Foucault; Woolf; justice; ethics; philosophy; society

Creative Commons License

Creative Commons License
This work is licensed under a Creative Commons Attribution-Noncommercial-No Derivative Works 3.0 License.

Abstract

Virginia Woolf (1882-1941) is primarily known today as a central British modernist novelist. In addition, she was also an important theorist of power, subjectivity, and ethics, especially as she turned her attention in the 1930s--as fascism spread and intensified across Europe--toward the public sphere in which European women were still then more or less without (easy) access.

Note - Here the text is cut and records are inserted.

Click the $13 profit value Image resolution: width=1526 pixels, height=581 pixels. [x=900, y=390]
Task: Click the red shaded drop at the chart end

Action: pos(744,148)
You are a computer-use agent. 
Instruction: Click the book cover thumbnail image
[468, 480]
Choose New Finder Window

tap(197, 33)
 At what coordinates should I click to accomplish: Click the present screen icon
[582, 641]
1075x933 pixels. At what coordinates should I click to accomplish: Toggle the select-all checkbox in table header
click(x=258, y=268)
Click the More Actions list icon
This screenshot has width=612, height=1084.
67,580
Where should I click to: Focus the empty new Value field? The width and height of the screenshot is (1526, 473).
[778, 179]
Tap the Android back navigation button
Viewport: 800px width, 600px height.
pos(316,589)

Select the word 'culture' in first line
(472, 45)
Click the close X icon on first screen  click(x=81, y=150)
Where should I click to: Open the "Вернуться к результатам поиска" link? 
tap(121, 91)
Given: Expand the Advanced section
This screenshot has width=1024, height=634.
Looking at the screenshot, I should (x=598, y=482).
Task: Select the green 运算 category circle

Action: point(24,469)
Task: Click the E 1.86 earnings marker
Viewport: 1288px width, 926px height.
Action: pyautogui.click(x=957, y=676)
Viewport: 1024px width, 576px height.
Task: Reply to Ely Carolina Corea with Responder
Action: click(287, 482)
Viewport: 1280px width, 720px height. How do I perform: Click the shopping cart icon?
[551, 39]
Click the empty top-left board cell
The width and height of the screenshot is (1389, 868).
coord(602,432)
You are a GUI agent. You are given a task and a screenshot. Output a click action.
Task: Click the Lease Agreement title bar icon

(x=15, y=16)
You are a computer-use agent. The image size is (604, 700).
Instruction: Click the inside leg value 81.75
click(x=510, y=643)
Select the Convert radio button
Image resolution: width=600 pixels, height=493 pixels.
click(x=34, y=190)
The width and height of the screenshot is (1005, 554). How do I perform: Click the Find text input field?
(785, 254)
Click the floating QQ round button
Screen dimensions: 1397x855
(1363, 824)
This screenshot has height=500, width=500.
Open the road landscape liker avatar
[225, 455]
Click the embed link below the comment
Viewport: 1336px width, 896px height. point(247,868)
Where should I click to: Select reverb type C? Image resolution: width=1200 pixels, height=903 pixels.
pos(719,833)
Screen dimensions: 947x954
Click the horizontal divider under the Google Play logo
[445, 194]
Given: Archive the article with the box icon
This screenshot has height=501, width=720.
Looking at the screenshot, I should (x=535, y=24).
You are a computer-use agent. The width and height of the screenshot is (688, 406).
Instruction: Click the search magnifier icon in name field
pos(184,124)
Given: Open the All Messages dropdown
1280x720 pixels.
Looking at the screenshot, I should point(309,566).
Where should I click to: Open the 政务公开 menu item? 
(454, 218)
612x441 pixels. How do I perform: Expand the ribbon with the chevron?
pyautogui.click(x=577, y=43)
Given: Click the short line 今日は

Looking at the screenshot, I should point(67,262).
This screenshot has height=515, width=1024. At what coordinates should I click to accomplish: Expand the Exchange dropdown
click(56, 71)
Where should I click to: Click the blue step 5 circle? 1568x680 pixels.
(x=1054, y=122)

I read her late novels and essays alongside her diary in order to excavate the theoretical/political/ethical premises of her thought. I contend that she shares with the late thought of French philosopher Michel Foucault (1926-1984) an original conception of ethics. Woolf and Foucault’s works communicate to and with one another, collectively speaking of the practice of freedom as a political version of ethics. Guided by their vision, I suggest that social justice transforms from an administration of "peace" (war by other means) to a practice that opens to ceaseless and vigilant critique in the form of courageous truth-telling in the interest of a newly redefined conception of justice.

The object of Methods of Justice is to observe many philosophies concerning justice, beginning with those of Woolf and Foucault. With the joined views of Woolf and Foucault, the thesis observes the philosophies of Sophocles, Plato, Niccoló Machiavelli, Thomas Hobbes, Edmund Burke, Jean-Jacques Rousseau, Mary Wollstonecraft, Ward Churchill, John Stuart Mill, and Laurie Zoloth as a means to broaden the methodological scope of the approaches of justice within various societies.